KEYWORDS: Accountability, Inspection, Activity Report, Law No. 14.017/2020, constitutionality.
Sumário: 1. Introdução. 2. O fomento à cultura como preceito constitucional e histórico. 3. A chegada da pandemia de covid-19 e a Lei Aldir Blanc. 4. As sucessivas prorrogações para a prestação de contas da lei Aldir Blanc. 5. A execução da lei Aldir Blanc em Manaus. 6. A relativização da prestação de contas no art. 2º, III da Lei Aldir Blanc e a prestação de contas simplificada nos editais. 7. A prestação de contas simplificada e o interesse da classe artística e dos trabalhadores da cultura. 8. A prestação de contas simplificada e o princípio da prestação de contas financeira no art. 70 da constituição federal. 9. A prestação de contas simplificada perante princípios administrativos. 10. Considerações finais. 11. Referências bibliográficas.
1. INTRODUÇÃO
A pesquisa tem como objetivo analisar e discutir se a prestação de contas simplificada, adotada para fiscalizar os repasses financeiros a artistas na cidade de Manaus, respeita o princípio jurídico do art. 70 da Constituição Federal e demais princípios administrativos, com especial foco na redação do artigo 2º, inciso III da Lei nº 14.017 de 2020, sendo este utilizado como fundamento para o “Concurso-Prêmio Manaus de Conexões Culturais – 2020”, promovido pela Prefeitura de Manaus por meio de recursos provenientes da Lei Aldir Blanc, ademais busca-se falar dos resultados da aplicação da modalidade e seus impactos.
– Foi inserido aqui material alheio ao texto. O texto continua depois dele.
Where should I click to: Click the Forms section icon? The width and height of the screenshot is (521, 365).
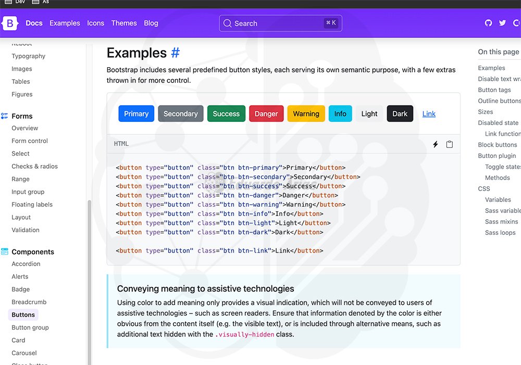coord(5,116)
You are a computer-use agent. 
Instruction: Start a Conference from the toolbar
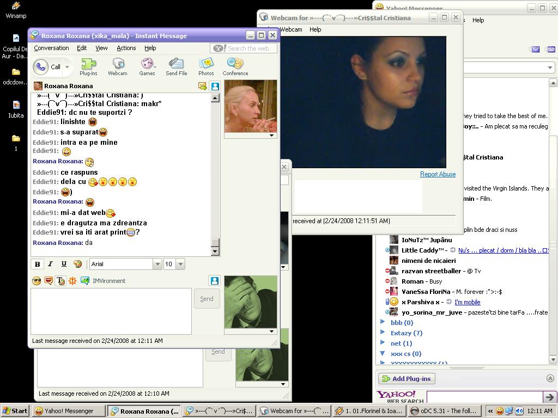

A lei nº 14.017/2020 possibilitou o referido concurso que possuía uma série de editais separados por categorias artísticas distintas, destinados à premiação de artistas, havendo também um exclusivamente dedicado à manutenção de espaços culturais[3] (entretanto este é baseado no inciso II). O intuito do concurso era fomentar a cultura no munícipio e amenizar a crise infringida ao segmento por conta do novo coronavírus. Além da discussão constitucional sobre a prestação de contas com relatórios de atividades (prestação simplificada), almejamos responder se existe dentro dessa modalidade aderida para o caso do inciso art.2º, III da Lei Aldir Blanc o atendimento ao melhor interesse dos artistas e trabalhadores da cultura, igualmente ao interesse público, a probidade administrativa no uso de recursos públicos e princípios presentes na norma federal e seu decreto regulamentador.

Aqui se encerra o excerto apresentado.